C’est une éventualité sérieuse, une forte probabilité même, que celui qui a armé le bras de Marine Le Pen paie un jour le prix élevé du parricide. Il sera le bouc-émissaire tout désigné afin d’effacer une tâche de sang qui risque fort cependant de demeurer ineffaçable. Florian Philippot n’aime pas qu’on puisse ainsi évoquer sa future disgrâce qui serait le châtiment du meurtre symbolique - le meurtre du père - qu’il présente lui comme l’action salvatrice et douloureuse d’une fille devenue femme d’Etat en ce sacrifice paternel. Pour avoir évoqué cette future sanction à son encontre dans un précédent article ("Marine Le Pen et le fardeau du parricide"), le grand manitou mariniste a fait donner l’artillerie de ses relais frontistes sur tweeter, m’accusant de reprendre les arguments de Rivarol – qui ne fait pourtant pas partie de mes lectures - et nous reprochant en l’occurrence "sexisme et paternalisme". Des accusations fantaisistes qui ont surtout pour but de tenter de diminuer la gravité du pire des crimes, et aussi de le disculper, ce qui paraît pour le moins difficile. Il en portera dans l’histoire la gloire ou la honte. Peut-être les deux à la fois…
Une "autorité de substitution"

__OBJECTIFS__.
(1) Dans le texte sur Florian Philippot et le parricide de Marine Le Pen, quel est le titre de l'article précédent où l'auteur évoquait la future sanction de Florian Philippot ?
(2) Poursuivez le texte sur Florian Philippot et le parricide de Marine Le Pen à partir de son dernier intertitre.

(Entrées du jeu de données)
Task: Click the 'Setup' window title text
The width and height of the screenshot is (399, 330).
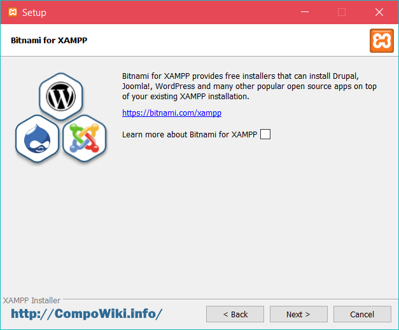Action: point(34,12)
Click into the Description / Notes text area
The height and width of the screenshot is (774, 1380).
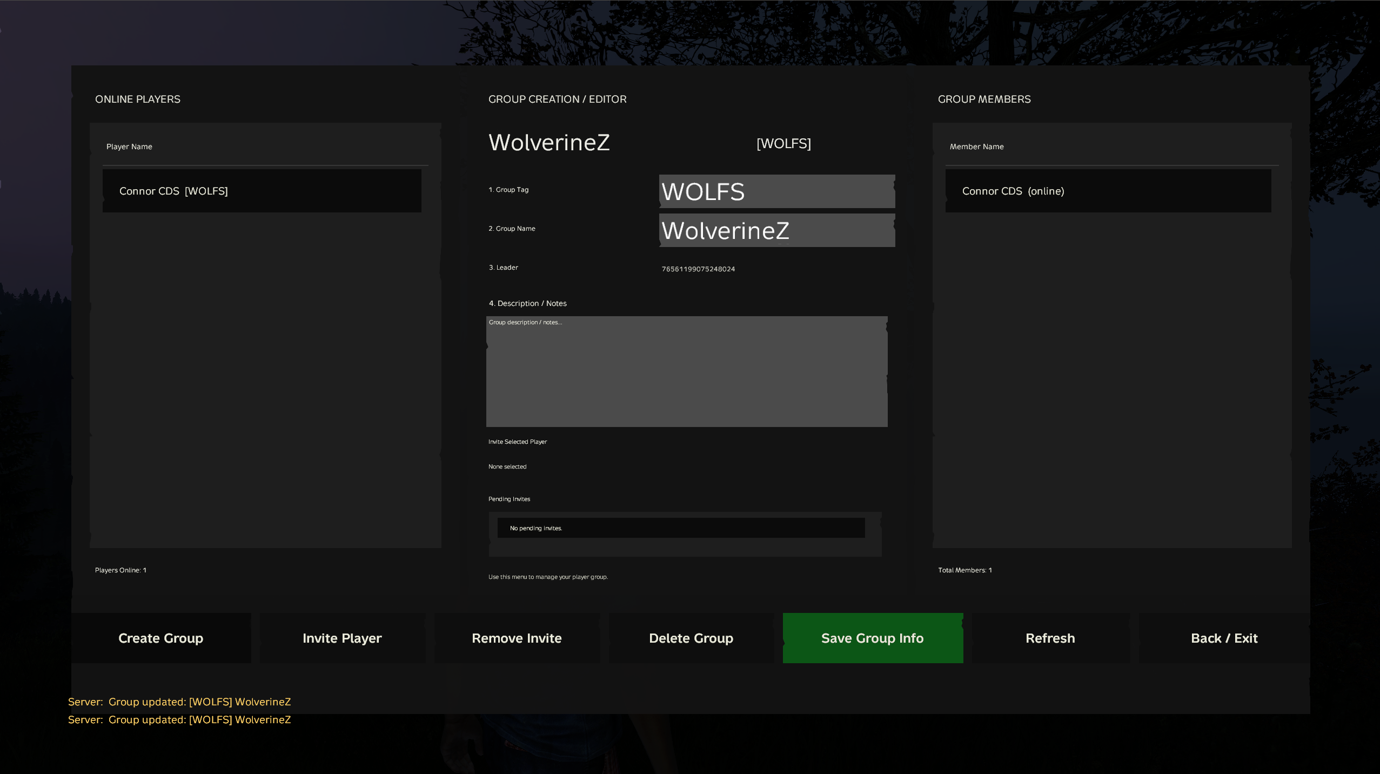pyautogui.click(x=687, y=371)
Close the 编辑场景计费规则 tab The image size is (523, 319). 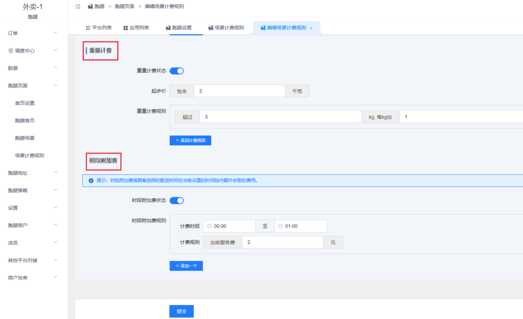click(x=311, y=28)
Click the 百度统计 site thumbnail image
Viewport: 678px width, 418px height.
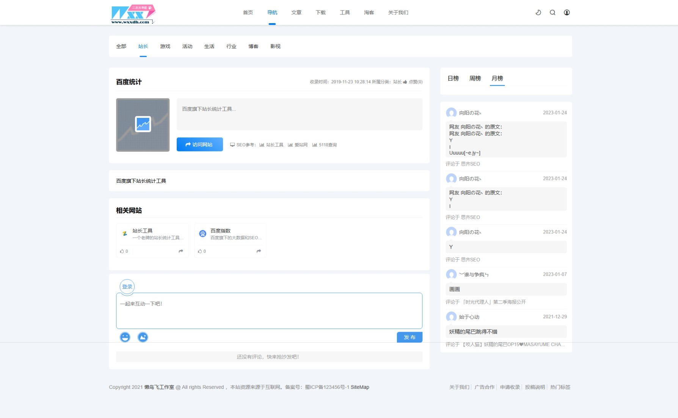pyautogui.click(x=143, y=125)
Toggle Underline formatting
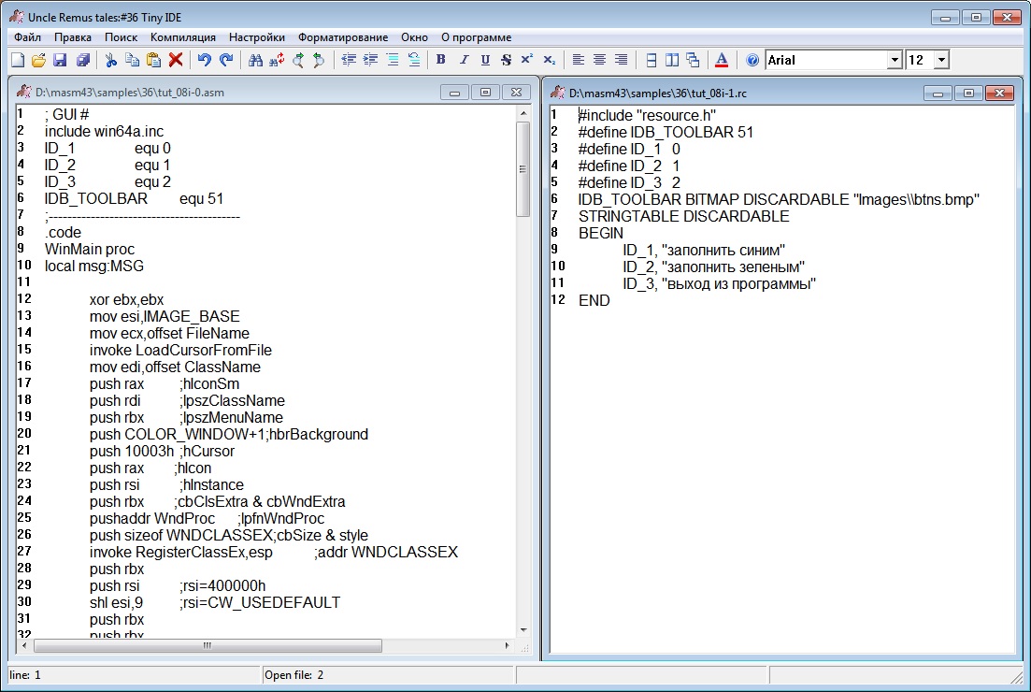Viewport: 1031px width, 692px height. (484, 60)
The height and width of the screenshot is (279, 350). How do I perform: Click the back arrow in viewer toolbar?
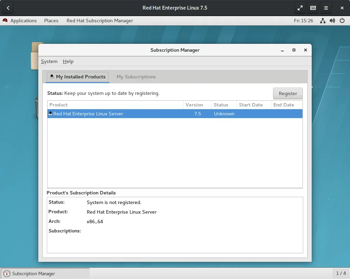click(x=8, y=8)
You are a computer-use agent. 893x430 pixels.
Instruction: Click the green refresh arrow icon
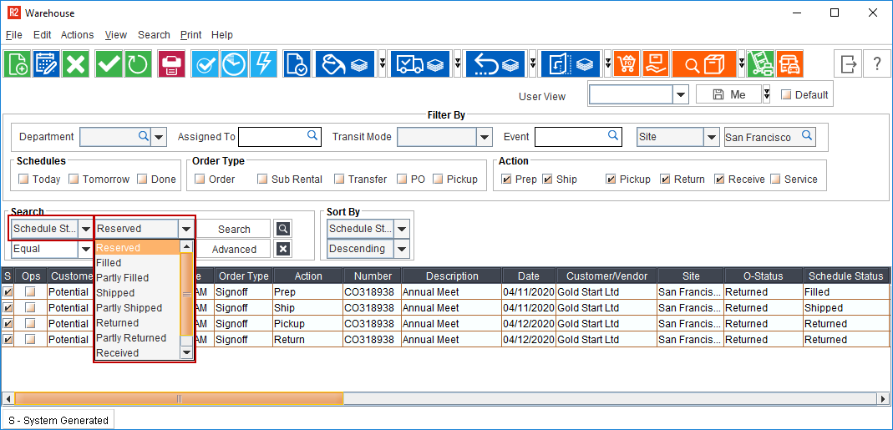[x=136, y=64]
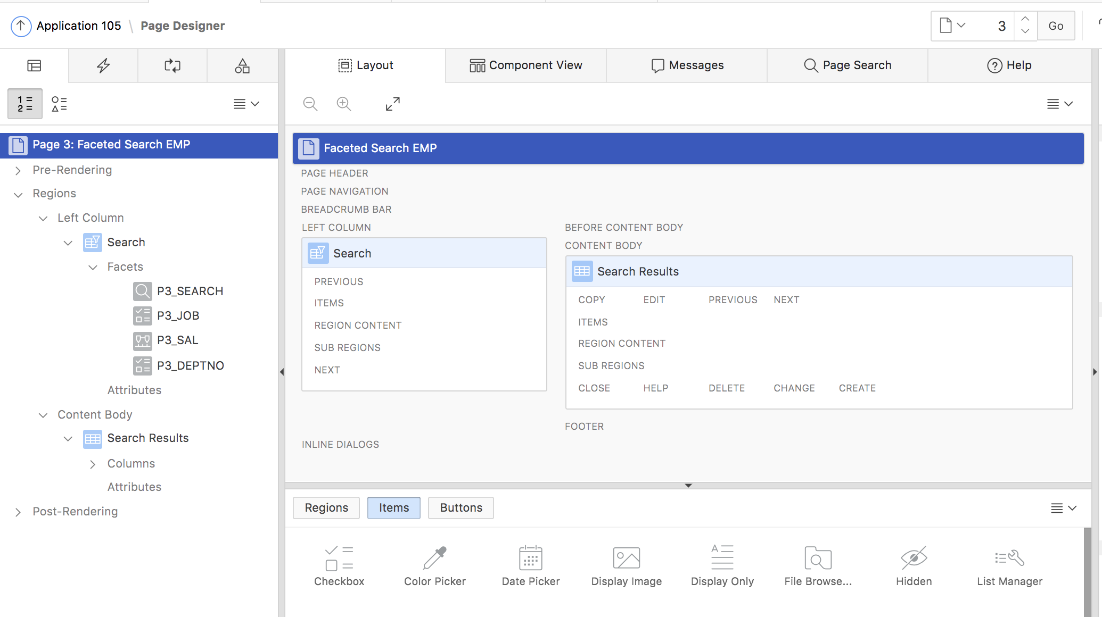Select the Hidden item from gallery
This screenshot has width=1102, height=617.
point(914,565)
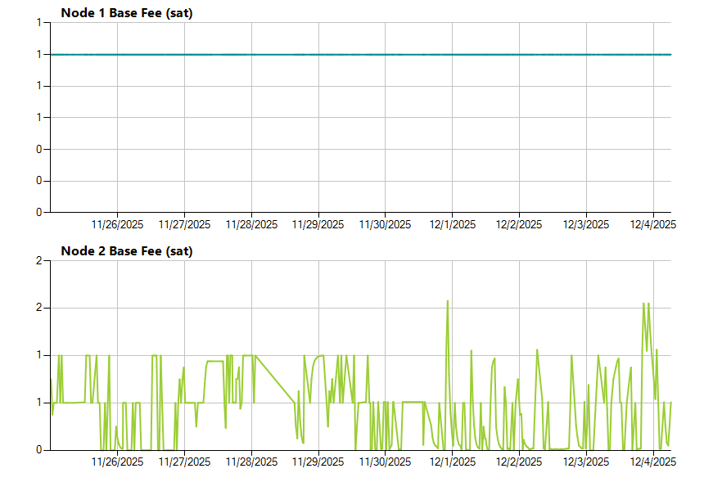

...

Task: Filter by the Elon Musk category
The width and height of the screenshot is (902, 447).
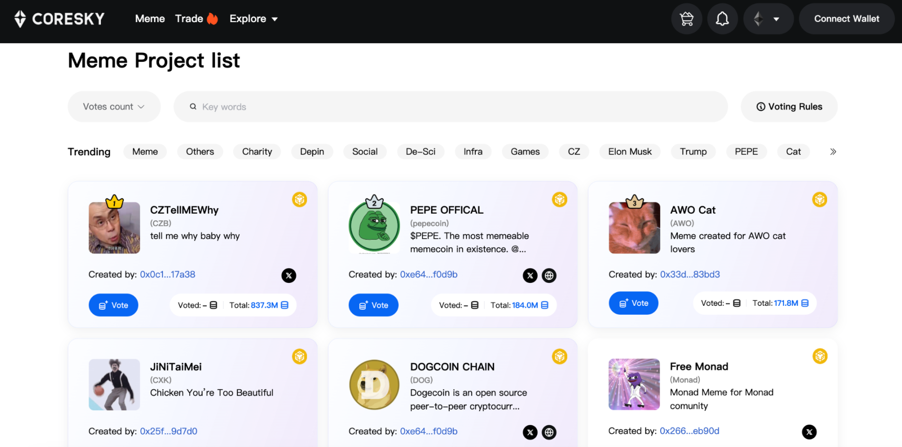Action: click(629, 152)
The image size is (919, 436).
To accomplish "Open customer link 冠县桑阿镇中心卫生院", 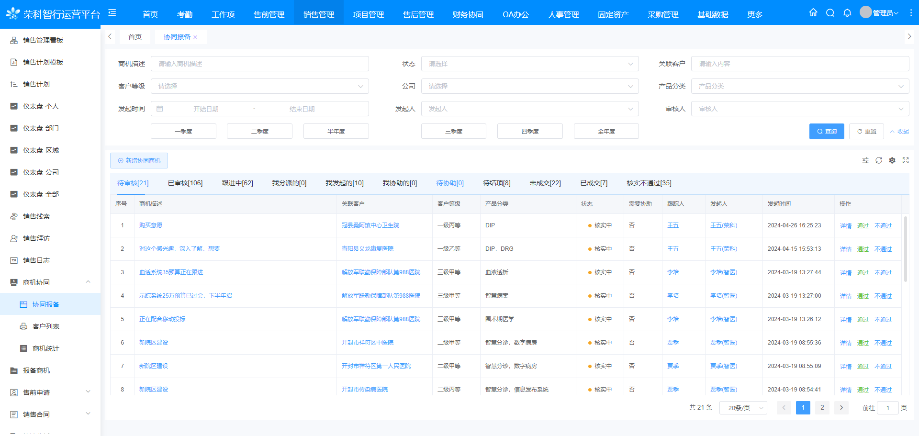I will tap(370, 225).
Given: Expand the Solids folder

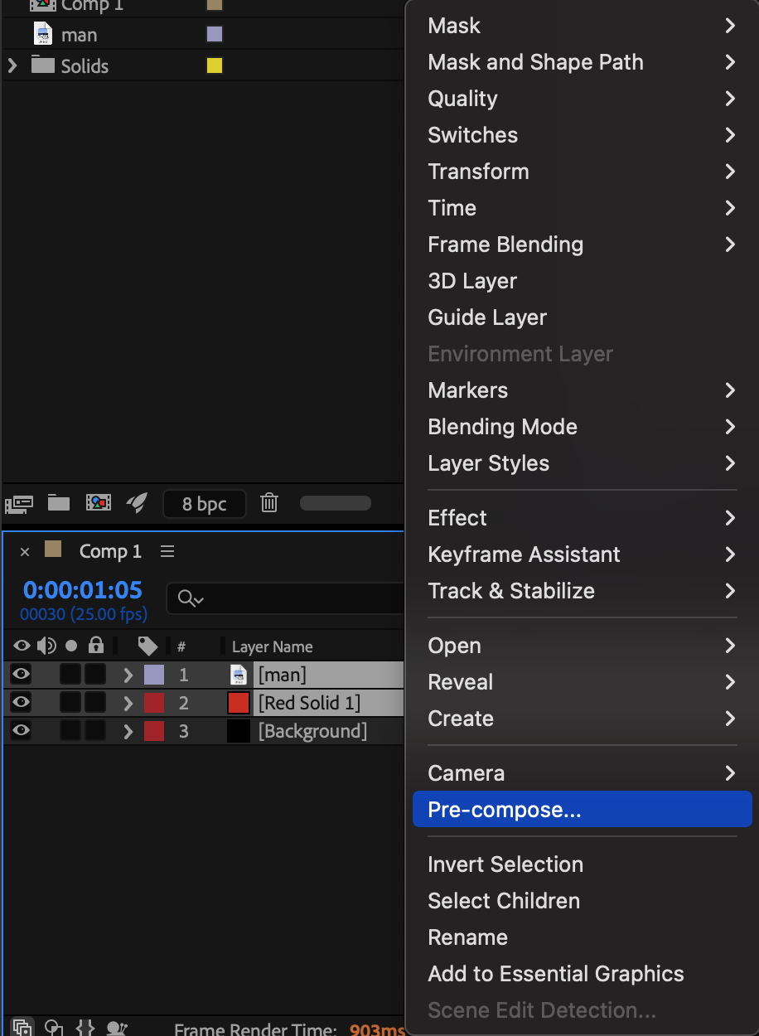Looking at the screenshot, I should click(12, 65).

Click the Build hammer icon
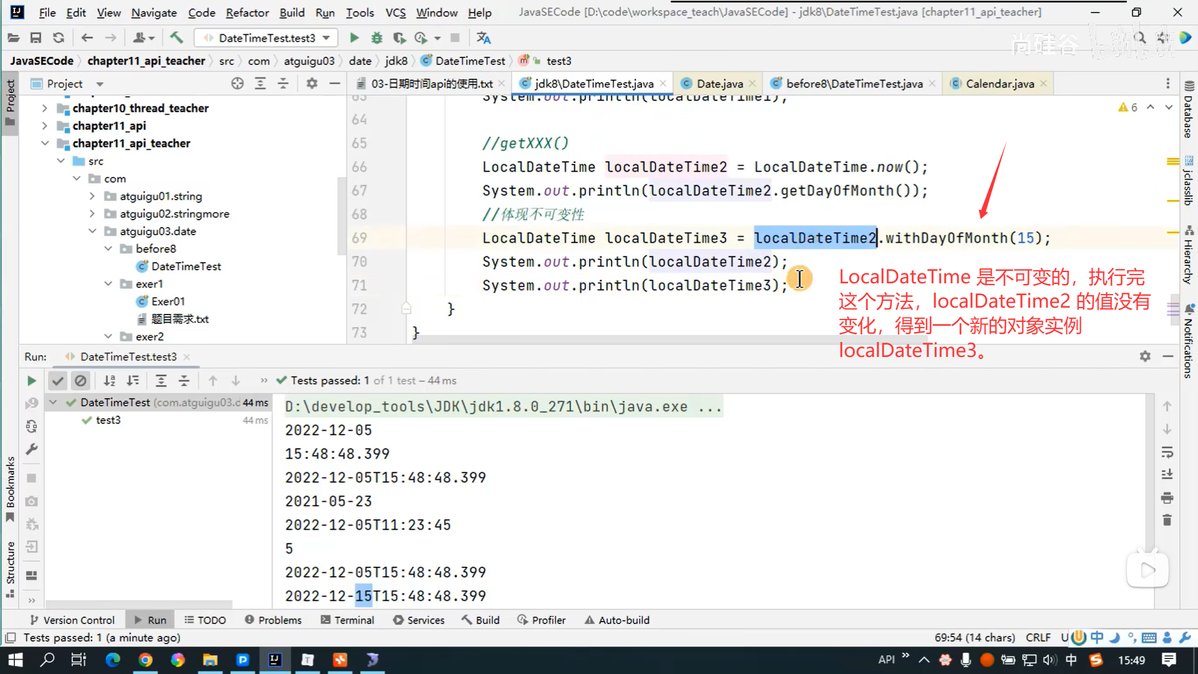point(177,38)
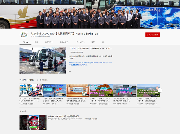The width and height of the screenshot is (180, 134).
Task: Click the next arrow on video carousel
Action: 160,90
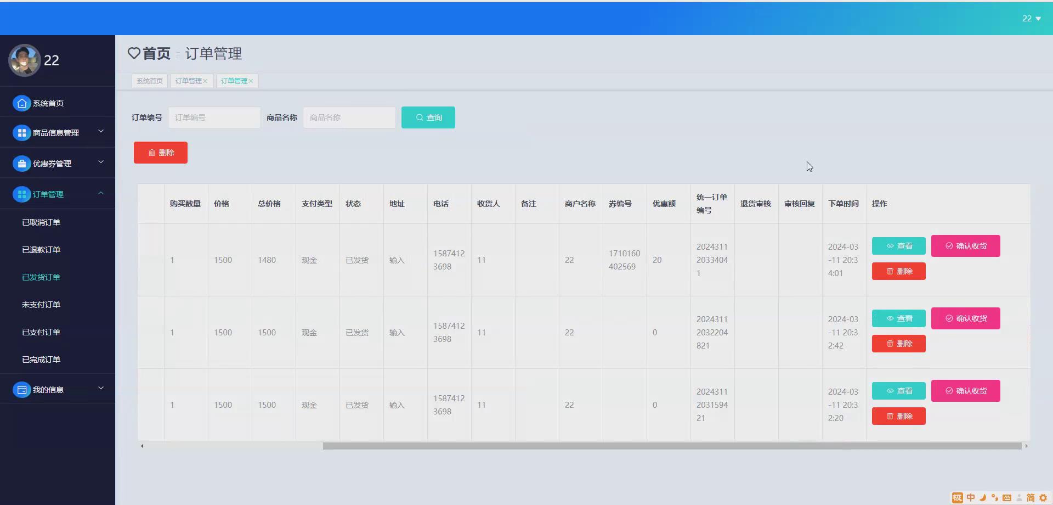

__RÉPONSES ATTENDUES__.
(1) « Marine Le Pen et le fardeau du parricide »

(2)
Tout dépendra sans doute des résultats électoraux aux régionales, puis à la présidentielle. Echec ou victoire, son sort sera scellé. En cas de défaite de Marine Le Pen à l’élection suprême, nul doute qu’il sera le premier exécuté. Mais il n’est pas sûr non plus que Florian Philippot survive à une victoire. D’abord parce que les conseillers de l’ascension ne survivent pas toujours à la prise de pouvoir. Surtout lorsqu’ils sont sortis de l’ombre et captent trop de lumière. Comment Marine le Pen pourrait-elle supporter longtemps qu’on dise comme cela s’entend, qu’il est "son cerveau", "qu’elle lui doit tout", "qu’elle est trop fragile pour se passer de lui etc". Si elle s’est "libérée de son père", comme elle s’en réjouit, ce n’est pas pour s’encombrer longtemps d’une autorité de substitution, dont les abus exaspèrent déjà ses plus proches, tel son compagnon Louis Alliot, ou encore à un autre niveau Marion Maréchal Le Pen. Si cet espoir frontiste, vierge de toute tâche dans le parricide, si donc cette autre blonde l’emportait en région PACA, alors qu’elle est sur une autre ligne politique que Philippot, ce dernier pourrait compter ses abattis. Car il a une très grande faiblesse…
Changer l'or en plomb
Le vice-président du FN en effet n’a pas de bastion électoral qui puisse lui servir de repli ou d’appui. Pas de base où puiser des forces et en refaire après un éventuel revers d’élection ou d’affection. Il a été battu aux régionales comme aux municipales, et ne tient donc que par la seule volonté de la suzeraine qui peut, selon son bon plaisir, changer subitement l’or de la grâce en plomb de la disgrâce. Florian Philippot l’a parfaitement compris lui qui désormais n’en rajoute plus dans ses exigences d’évolution du FN – plus question de l’impératif changement de nom dont ne voulait pas Louis Alliot notamment - et mieux encore, il prend soin de vanter plus que jamais les atouts incomparables de Marine Le Pen. Comme dans le Journal du Dimanche où "Philipipeau" joue cet air flatteur : "Il n’y a pas plus libre et courageuse qu’elle", puis il violone : "Elle a toutes les qualités d’un chef". Avant de trompeter : "Je n’ai qu’une seule ligne, c’est le marinisme". "Philippot 1er" ne veut surtout pas qu’on le couronne. Il ne peut pas y avoir deux monarques dans cette monarchie héréditaire où il n’est qu’un hors seing. "On est chez nous", crient d’ailleurs les lepénistes. Lui, n’est pas chez lui au FN !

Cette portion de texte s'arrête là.